8"x8" mixed media on panel (at ArtCraft) |
I have been struggling a lot with my art process lately. It's my koan. I feel like a living example of Ira Glass' quote.
But truly I've been doing this for a long time in one form or another. Just somehow with some of the reflection on my mental habits and the energy of my sitting practice, it's become more clear. Sometimes that makes it more painful. (Koan # 109 Is shit shittier if you see it more clearly??) But in some ways it feels like something that is becoming larger until it explodes and turns to dust (and or debris) and disappears. Am I just trying to put a good spin on it, all dressed up like Pollyanna with nowhere to go? Or am I responding to the inherent emptiness in all our thrashings?

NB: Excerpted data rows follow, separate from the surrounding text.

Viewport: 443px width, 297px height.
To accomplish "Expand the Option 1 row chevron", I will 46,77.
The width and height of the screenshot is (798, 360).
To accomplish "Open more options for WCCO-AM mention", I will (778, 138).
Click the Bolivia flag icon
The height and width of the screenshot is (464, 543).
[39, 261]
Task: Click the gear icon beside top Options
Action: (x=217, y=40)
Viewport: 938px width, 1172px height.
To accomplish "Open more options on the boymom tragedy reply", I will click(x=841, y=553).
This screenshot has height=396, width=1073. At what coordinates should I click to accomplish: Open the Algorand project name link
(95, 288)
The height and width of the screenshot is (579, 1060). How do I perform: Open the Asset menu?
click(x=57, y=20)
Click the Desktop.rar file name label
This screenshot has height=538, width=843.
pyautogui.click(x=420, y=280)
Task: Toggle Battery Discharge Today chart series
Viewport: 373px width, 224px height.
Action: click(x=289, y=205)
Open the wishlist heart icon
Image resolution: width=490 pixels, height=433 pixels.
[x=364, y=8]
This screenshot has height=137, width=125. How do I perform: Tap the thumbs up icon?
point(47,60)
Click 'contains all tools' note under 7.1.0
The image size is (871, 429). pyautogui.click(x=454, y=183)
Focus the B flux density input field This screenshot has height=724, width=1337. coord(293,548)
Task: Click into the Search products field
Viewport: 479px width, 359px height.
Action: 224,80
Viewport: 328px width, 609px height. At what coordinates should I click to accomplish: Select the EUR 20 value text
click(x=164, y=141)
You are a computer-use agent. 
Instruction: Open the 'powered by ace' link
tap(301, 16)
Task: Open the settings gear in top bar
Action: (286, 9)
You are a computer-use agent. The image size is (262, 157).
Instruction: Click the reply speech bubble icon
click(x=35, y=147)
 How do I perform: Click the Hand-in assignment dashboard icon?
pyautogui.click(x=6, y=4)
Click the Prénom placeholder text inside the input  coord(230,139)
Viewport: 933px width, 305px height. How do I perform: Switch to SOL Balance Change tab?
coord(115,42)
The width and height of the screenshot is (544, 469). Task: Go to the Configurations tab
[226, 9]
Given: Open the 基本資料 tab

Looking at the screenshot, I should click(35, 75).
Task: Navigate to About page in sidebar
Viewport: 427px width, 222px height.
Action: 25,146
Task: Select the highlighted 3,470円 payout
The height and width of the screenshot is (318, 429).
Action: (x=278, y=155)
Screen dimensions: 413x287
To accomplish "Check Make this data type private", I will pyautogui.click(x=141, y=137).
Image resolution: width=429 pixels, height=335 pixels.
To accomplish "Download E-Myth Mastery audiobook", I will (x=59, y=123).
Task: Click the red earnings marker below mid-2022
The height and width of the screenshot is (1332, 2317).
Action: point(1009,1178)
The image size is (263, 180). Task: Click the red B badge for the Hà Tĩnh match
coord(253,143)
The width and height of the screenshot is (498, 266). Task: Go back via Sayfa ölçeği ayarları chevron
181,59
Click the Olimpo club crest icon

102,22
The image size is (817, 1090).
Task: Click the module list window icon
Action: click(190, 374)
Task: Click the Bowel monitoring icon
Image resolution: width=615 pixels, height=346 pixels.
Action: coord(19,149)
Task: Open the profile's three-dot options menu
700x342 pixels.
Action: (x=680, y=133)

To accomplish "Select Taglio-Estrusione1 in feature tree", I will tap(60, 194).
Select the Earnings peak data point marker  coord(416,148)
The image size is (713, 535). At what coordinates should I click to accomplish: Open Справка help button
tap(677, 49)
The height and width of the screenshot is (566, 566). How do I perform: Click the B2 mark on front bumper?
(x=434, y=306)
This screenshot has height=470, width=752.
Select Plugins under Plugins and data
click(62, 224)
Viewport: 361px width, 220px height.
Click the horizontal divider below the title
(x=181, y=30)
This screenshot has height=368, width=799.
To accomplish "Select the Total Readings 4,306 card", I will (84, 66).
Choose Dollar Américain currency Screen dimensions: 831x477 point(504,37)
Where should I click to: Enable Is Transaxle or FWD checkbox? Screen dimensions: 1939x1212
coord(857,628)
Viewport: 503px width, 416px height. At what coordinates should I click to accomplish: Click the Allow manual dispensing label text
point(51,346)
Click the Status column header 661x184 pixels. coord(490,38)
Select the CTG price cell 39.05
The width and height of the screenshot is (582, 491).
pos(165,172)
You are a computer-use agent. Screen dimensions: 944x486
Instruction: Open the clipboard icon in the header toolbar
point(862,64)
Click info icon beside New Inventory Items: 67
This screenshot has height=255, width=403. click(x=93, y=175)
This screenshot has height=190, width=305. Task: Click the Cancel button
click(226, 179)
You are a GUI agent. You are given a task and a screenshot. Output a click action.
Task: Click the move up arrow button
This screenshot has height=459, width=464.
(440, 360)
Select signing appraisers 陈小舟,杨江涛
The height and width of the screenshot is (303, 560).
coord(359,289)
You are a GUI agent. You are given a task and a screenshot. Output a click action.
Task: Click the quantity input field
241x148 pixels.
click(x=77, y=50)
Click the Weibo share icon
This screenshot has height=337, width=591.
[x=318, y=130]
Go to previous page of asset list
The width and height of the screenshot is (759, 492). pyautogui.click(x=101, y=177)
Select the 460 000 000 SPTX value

Some days the experience of frustration is so intense that I'm thinking, "why am I doing this? I am terrible at it. Why don't I just give up?" And then I see Mara's shadow and I catch on. Yes I could throw out all the paint brushes (I had a friend who threw his golf clubs into a lake) but where would I be then. I am chasing something and some days it feels like it's just around the corner. And some days it's on another planet.
11"x14" mixed media on panel |
The judgmental mind causes a lot of grief when we don't see it for what it is. It's true that critical reasoning can offer helpful information but when thoughts kickstart the destructive emotions into gear and pedal out a long line of unhelpful thoughts and feelings, critical thought is a bitch.
I looked at some lovely photos from a family friend this morning that oozed beauty and serenity. And as I sat I was reminded of a comment a monk made to me when I asked him about my frustration with my painting process. He said something to the effect that "if you want to paint peace, you need to be peace." And while that makes a lot of sense to me I often end up on the short end of the peace stick.
Visitor at our back door (outside!) |
As I sat with all this I was infused with a lovely feeling of tenderness and I thought that's what I want to come out on to the canvas. I could see in my minds eye how that tenderness would look on the easel.
And so it is the unwinding of this habitual way of being in the world that is our real work, not the painting, not the writing, not whatever it is that we do. When we can in fact "be" what it is we wish to share with the world, then it will come through us. Until then we're just preparing the canvas. And that's good honest work too.